**Aim of the exercise**
Continue the piece on 90-minute dates for married couples, picking up right after its last sentence.

# Start of Quoted passage

As I read this comment, I mentally “put it on hold” to ponder it and possibly come up with a good response.
I thought about the challenges this reader mentions. Money is clearly an issue. Finding a babysitter for a baby that doesn’t sleep is another issue. And then the issue of being on-call with work. These are things that we can all relate to in one way or another.
We all know dating in marriage is important. But with these challenges and others, how is it possible to make sure we actually find the time and money to do so?
Here’s a simple solution – the 90 minute date
That’s right. It’s exactly as it sounds. Take 90 minutes to have a dedicated mini-date. It’s kind of like a junior version of a “real date” but with a lot of advantages.
The big advantage is of course the amount of time. You don’t have to worry about getting a babysitter while you’re spending the entire night on the town. You’re only going to be gone for 90 minutes! If you have a kid (or kids), you can simply drop them off at your neighbor’s house – it’s not a big commitment.
Another advantage with the 90 minute date is that you don’t need a lot of money. Going out to a fancy dinner and a show downtown isn’t going to work. Sure, you might be able to do some damage at a mall in that time and if that’s what you you want to do, that’s fine!
The point is, you don’t have to have a lot of money for this to work as you’ll see below in some of the date ideas.
Another big advantage is that with only 90 minutes to work with, you have to get creative. Make it fun! This could actually be just the shot in the arm your dating life needs! Think of it like a challenge. You’ve got an hour and a half to create an awesome date. What are you going to do?
One final advantage to the fast date is that you’re sure to get it done. There’s really no excuses for not being able to spend 90 minutes with each other. Many people spend more time in traffic in their daily commute!
Here are 10 ideas for a 90 minute date
Fast food – yes, it sounds funny but going to your local fast food joint can be fun if it’s intentional. One milkshake, two straws – just like the good old days!
Work out together – if fast food turns you off, maybe working out together would be fun. Many couples enjoy running together, lifting weights, or even yoga.
Shopping spree – if you have the money, go to the mall with a list and see how many things you can knock out in that time.
People watching – don’t have the money? Go to the mall anyway and people watch! The park or the beach are also good places for this. Make up stories about the people walking past.

# End of Quoted passage
# Start of Record extracts

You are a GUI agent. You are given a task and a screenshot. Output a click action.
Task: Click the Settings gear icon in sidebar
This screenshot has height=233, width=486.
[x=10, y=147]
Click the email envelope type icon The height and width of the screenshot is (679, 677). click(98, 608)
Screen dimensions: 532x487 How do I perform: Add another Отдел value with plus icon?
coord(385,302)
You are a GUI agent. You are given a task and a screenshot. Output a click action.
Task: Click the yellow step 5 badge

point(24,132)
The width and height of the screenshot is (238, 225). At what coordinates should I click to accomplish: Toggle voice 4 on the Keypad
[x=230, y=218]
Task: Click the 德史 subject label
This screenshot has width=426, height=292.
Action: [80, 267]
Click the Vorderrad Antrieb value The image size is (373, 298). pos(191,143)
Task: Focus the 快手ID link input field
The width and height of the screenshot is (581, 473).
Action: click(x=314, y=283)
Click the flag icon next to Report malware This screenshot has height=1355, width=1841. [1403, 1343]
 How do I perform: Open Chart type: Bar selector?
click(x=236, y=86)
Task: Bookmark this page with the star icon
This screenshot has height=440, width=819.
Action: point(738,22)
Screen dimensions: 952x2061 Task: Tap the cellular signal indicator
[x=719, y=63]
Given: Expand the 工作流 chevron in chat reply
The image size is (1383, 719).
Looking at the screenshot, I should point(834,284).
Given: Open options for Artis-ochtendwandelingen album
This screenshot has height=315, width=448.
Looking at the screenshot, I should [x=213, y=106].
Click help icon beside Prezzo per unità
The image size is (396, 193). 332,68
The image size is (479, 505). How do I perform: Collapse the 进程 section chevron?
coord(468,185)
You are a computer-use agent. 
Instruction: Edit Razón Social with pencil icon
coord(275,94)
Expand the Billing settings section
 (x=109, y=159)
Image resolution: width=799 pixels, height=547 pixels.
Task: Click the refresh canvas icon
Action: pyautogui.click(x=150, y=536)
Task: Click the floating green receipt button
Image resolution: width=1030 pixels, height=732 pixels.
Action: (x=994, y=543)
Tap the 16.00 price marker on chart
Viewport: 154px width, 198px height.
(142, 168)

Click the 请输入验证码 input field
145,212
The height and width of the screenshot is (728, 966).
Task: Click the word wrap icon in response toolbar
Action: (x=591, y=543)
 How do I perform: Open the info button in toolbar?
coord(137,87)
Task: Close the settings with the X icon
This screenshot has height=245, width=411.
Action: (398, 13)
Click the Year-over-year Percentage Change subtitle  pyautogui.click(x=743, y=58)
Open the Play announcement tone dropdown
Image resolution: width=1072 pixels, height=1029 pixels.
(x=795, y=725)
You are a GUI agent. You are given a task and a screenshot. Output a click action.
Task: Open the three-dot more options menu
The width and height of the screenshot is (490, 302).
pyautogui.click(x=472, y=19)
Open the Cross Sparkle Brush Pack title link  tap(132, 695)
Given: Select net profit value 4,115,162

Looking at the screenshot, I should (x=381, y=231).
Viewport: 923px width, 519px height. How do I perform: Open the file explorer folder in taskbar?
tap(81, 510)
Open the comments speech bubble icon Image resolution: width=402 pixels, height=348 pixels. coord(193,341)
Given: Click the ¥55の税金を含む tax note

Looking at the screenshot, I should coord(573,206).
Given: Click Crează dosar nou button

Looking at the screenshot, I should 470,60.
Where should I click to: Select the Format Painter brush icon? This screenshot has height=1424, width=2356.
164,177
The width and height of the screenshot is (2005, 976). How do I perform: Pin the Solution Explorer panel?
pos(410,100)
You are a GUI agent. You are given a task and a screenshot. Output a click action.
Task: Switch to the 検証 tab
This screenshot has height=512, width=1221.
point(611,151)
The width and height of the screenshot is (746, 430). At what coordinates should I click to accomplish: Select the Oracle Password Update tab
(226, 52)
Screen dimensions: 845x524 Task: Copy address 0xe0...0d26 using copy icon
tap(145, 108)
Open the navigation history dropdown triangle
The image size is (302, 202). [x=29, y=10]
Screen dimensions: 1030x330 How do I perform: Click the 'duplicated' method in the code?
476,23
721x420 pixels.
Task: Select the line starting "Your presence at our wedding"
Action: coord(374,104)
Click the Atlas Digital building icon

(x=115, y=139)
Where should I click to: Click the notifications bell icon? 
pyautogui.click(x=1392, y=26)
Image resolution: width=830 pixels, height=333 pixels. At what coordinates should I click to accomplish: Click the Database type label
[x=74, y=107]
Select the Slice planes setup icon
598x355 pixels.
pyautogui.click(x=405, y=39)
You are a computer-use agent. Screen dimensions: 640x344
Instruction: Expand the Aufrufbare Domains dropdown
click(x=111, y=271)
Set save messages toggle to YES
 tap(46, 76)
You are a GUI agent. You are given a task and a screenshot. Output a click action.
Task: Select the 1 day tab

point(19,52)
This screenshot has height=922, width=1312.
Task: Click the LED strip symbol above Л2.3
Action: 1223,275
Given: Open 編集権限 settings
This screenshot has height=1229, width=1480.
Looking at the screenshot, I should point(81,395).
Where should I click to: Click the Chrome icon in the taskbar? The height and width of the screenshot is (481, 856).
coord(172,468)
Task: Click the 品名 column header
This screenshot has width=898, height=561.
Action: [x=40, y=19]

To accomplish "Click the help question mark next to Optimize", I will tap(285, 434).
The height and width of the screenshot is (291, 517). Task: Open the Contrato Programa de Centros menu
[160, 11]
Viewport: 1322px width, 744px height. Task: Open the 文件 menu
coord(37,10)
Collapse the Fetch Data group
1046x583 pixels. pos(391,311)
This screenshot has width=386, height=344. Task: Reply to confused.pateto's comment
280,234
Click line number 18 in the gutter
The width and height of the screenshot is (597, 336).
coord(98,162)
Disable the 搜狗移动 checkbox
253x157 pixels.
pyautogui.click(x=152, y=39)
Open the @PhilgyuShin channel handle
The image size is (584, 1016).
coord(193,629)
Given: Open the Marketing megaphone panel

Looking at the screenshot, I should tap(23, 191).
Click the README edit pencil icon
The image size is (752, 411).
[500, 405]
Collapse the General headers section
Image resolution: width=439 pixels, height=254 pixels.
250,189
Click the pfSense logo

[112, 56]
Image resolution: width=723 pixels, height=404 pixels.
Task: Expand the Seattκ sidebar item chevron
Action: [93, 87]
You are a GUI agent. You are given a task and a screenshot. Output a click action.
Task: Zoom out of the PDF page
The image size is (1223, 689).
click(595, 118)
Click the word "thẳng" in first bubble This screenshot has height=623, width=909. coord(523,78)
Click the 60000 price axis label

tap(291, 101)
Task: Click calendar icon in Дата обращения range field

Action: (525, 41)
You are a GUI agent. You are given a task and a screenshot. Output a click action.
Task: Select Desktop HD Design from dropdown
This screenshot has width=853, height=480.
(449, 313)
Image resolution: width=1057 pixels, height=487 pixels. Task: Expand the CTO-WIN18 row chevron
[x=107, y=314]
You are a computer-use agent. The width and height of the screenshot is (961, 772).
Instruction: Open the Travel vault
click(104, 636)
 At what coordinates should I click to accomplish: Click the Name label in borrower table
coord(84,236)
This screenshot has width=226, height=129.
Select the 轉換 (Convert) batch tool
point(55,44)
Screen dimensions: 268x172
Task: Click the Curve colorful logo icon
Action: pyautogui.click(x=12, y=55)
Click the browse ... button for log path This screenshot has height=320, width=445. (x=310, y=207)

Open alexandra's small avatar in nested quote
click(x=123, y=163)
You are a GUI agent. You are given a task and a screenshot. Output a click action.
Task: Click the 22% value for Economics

# End of Record extracts

**Exercise output**
Massage time – spend 90 minutes giving each other massages. This is a great way to be focused on each other – the whole point of dating.
Quickie – in many cases, massage time can lead to sex. 90 minutes is plenty of time for some meaningful relations. Spice it up by going someplace new – a swanky motel, your car, outdoors, whatever!
Scavenger hunt – hey, most scavenger hunts are timed anyway right? Do your own with a list that one or both of you create. One date can even be spent creating the list and the follow up date is actually doing the hunt.
Dream session – get out a whiteboard or a notebook or your phone and strategize about some goals you want to make. You can discuss health goals or new career goals or even your next vacation.
Picnic – an hour and a half is plenty of time to grab some food and hit the local park or beach. Combine this with people watching or a dream session.
Photo time – take out the box of photos or download them from your camera and create photo albums or hang them on the wall. If you’re like me, you’ve got 5+ GB of photos just sitting on your hard drive. Slap them all together into a movie with some music and you’ve got something to watch on your next date!
The big secret about the 90 minute date is that it’s all about intention.
You can either create excuses or you can find a way to date your spouse. It’s amazingly important. It’s a vital component to a healthy marriage.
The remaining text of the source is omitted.